▸ ASSIGNMENT
Retype all the data word for word.

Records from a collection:
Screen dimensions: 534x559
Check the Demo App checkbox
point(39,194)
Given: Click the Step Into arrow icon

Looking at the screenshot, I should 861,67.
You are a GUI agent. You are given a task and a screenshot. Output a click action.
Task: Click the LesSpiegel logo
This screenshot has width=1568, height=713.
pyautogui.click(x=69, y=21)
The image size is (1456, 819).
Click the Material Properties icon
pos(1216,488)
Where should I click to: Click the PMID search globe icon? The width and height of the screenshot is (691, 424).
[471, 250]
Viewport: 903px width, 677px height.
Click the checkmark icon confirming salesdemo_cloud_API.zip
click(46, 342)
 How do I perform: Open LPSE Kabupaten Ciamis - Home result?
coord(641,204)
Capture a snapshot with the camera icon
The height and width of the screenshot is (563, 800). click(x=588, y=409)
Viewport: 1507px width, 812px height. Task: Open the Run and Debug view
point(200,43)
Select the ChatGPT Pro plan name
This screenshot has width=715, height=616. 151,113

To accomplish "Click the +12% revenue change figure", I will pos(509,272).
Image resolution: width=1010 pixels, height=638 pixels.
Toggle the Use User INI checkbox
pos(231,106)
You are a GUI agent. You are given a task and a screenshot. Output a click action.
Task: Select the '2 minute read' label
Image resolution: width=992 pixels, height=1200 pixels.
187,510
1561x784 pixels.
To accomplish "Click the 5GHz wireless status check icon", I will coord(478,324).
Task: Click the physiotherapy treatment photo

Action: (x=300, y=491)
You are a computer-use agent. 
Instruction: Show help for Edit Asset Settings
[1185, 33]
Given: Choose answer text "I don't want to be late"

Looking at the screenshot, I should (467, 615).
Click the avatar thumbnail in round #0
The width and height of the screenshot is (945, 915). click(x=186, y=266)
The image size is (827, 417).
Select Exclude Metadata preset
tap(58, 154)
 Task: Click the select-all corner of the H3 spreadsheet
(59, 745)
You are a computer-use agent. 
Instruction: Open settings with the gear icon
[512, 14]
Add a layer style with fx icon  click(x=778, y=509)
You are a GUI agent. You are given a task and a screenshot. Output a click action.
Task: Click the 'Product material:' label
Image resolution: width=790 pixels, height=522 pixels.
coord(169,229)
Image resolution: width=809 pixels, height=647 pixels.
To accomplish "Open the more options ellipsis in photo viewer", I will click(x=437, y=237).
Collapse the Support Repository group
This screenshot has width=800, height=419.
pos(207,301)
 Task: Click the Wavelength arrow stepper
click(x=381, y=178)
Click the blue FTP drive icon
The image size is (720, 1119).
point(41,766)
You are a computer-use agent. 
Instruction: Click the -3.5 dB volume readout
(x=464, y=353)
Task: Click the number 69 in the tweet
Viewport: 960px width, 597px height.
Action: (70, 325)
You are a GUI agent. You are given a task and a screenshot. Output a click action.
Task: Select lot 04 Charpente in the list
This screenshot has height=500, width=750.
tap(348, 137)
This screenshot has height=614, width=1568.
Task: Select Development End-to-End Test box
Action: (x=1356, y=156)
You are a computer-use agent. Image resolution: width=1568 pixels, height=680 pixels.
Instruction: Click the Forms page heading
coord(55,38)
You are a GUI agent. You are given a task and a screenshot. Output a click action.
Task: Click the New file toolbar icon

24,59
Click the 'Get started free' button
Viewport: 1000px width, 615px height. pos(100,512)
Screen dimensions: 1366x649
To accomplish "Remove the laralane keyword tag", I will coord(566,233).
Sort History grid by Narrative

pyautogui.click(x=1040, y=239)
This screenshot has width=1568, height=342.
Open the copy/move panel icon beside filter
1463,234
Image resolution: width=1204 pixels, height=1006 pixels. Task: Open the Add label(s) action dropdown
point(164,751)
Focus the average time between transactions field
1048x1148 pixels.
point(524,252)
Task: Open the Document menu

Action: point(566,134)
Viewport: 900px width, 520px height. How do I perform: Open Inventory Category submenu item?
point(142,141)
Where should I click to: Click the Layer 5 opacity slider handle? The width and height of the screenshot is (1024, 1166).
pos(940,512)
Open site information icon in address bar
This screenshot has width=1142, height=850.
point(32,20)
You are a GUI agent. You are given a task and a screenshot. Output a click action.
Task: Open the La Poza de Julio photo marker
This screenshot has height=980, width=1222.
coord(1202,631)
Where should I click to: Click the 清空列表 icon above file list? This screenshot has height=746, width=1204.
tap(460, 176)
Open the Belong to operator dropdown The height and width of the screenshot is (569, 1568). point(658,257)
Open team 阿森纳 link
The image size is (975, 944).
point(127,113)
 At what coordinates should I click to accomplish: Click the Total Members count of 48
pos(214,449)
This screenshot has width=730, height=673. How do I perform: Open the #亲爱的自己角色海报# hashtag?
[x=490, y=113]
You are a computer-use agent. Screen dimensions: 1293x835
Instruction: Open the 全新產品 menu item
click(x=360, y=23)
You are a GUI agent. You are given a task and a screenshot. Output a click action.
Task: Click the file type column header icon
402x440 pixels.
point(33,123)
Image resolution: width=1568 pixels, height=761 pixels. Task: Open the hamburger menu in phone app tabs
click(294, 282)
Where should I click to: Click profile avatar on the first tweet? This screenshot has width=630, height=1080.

▸ RESULT OF THIS EXERCISE
Screen dimensions: 534x559
Check the Demo App checkbox
point(39,194)
Given: Click the Step Into arrow icon

Looking at the screenshot, I should 861,67.
You are a GUI agent. You are given a task and a screenshot. Output a click action.
Task: Click the LesSpiegel logo
This screenshot has width=1568, height=713.
pyautogui.click(x=69, y=21)
The image size is (1456, 819).
Click the Material Properties icon
pos(1216,488)
Where should I click to: Click the PMID search globe icon? The width and height of the screenshot is (691, 424).
[471, 250]
Viewport: 903px width, 677px height.
Click the checkmark icon confirming salesdemo_cloud_API.zip
click(46, 342)
 How do I perform: Open LPSE Kabupaten Ciamis - Home result?
coord(641,204)
Capture a snapshot with the camera icon
The height and width of the screenshot is (563, 800). click(x=588, y=409)
Viewport: 1507px width, 812px height. Task: Open the Run and Debug view
point(200,43)
Select the ChatGPT Pro plan name
This screenshot has width=715, height=616. 151,113

To accomplish "Click the +12% revenue change figure", I will pos(509,272).
Image resolution: width=1010 pixels, height=638 pixels.
Toggle the Use User INI checkbox
pos(231,106)
You are a GUI agent. You are given a task and a screenshot. Output a click action.
Task: Select the '2 minute read' label
Image resolution: width=992 pixels, height=1200 pixels.
187,510
1561x784 pixels.
To accomplish "Click the 5GHz wireless status check icon", I will coord(478,324).
Task: Click the physiotherapy treatment photo

Action: (x=300, y=491)
You are a computer-use agent. 
Instruction: Show help for Edit Asset Settings
[1185, 33]
Given: Choose answer text "I don't want to be late"

Looking at the screenshot, I should (467, 615).
Click the avatar thumbnail in round #0
The width and height of the screenshot is (945, 915). click(x=186, y=266)
The image size is (827, 417).
Select Exclude Metadata preset
tap(58, 154)
 Task: Click the select-all corner of the H3 spreadsheet
(59, 745)
You are a computer-use agent. 
Instruction: Open settings with the gear icon
[512, 14]
Add a layer style with fx icon  click(x=778, y=509)
You are a GUI agent. You are given a task and a screenshot. Output a click action.
Task: Click the 'Product material:' label
Image resolution: width=790 pixels, height=522 pixels.
coord(169,229)
Image resolution: width=809 pixels, height=647 pixels.
To accomplish "Open the more options ellipsis in photo viewer", I will click(x=437, y=237).
Collapse the Support Repository group
This screenshot has width=800, height=419.
pos(207,301)
 Task: Click the Wavelength arrow stepper
click(x=381, y=178)
Click the blue FTP drive icon
The image size is (720, 1119).
point(41,766)
You are a computer-use agent. 
Instruction: Click the -3.5 dB volume readout
(x=464, y=353)
Task: Click the number 69 in the tweet
Viewport: 960px width, 597px height.
Action: (70, 325)
You are a GUI agent. You are given a task and a screenshot. Output a click action.
Task: Select lot 04 Charpente in the list
This screenshot has height=500, width=750.
tap(348, 137)
This screenshot has height=614, width=1568.
Task: Select Development End-to-End Test box
Action: (x=1356, y=156)
You are a computer-use agent. Image resolution: width=1568 pixels, height=680 pixels.
Instruction: Click the Forms page heading
coord(55,38)
You are a GUI agent. You are given a task and a screenshot. Output a click action.
Task: Click the New file toolbar icon

24,59
Click the 'Get started free' button
Viewport: 1000px width, 615px height. pos(100,512)
Screen dimensions: 1366x649
To accomplish "Remove the laralane keyword tag", I will coord(566,233).
Sort History grid by Narrative

pyautogui.click(x=1040, y=239)
This screenshot has width=1568, height=342.
Open the copy/move panel icon beside filter
1463,234
Image resolution: width=1204 pixels, height=1006 pixels. Task: Open the Add label(s) action dropdown
point(164,751)
Focus the average time between transactions field
1048x1148 pixels.
point(524,252)
Task: Open the Document menu

Action: point(566,134)
Viewport: 900px width, 520px height. How do I perform: Open Inventory Category submenu item?
point(142,141)
Where should I click to: Click the Layer 5 opacity slider handle? The width and height of the screenshot is (1024, 1166).
pos(940,512)
Open site information icon in address bar
This screenshot has width=1142, height=850.
point(32,20)
You are a GUI agent. You are given a task and a screenshot. Output a click action.
Task: Open the La Poza de Julio photo marker
This screenshot has height=980, width=1222.
coord(1202,631)
Where should I click to: Click the 清空列表 icon above file list? This screenshot has height=746, width=1204.
tap(460, 176)
Open the Belong to operator dropdown The height and width of the screenshot is (569, 1568). point(658,257)
Open team 阿森纳 link
The image size is (975, 944).
point(127,113)
 At what coordinates should I click to accomplish: Click the Total Members count of 48
pos(214,449)
This screenshot has width=730, height=673. How do I perform: Open the #亲爱的自己角色海报# hashtag?
[x=490, y=113]
You are a computer-use agent. Screen dimensions: 1293x835
Instruction: Open the 全新產品 menu item
click(x=360, y=23)
You are a GUI agent. You are given a task and a screenshot. Output a click action.
Task: Click the file type column header icon
402x440 pixels.
point(33,123)
Image resolution: width=1568 pixels, height=761 pixels. Task: Open the hamburger menu in phone app tabs
click(294, 282)
Where should I click to: Click profile avatar on the first tweet? This screenshot has width=630, height=1080.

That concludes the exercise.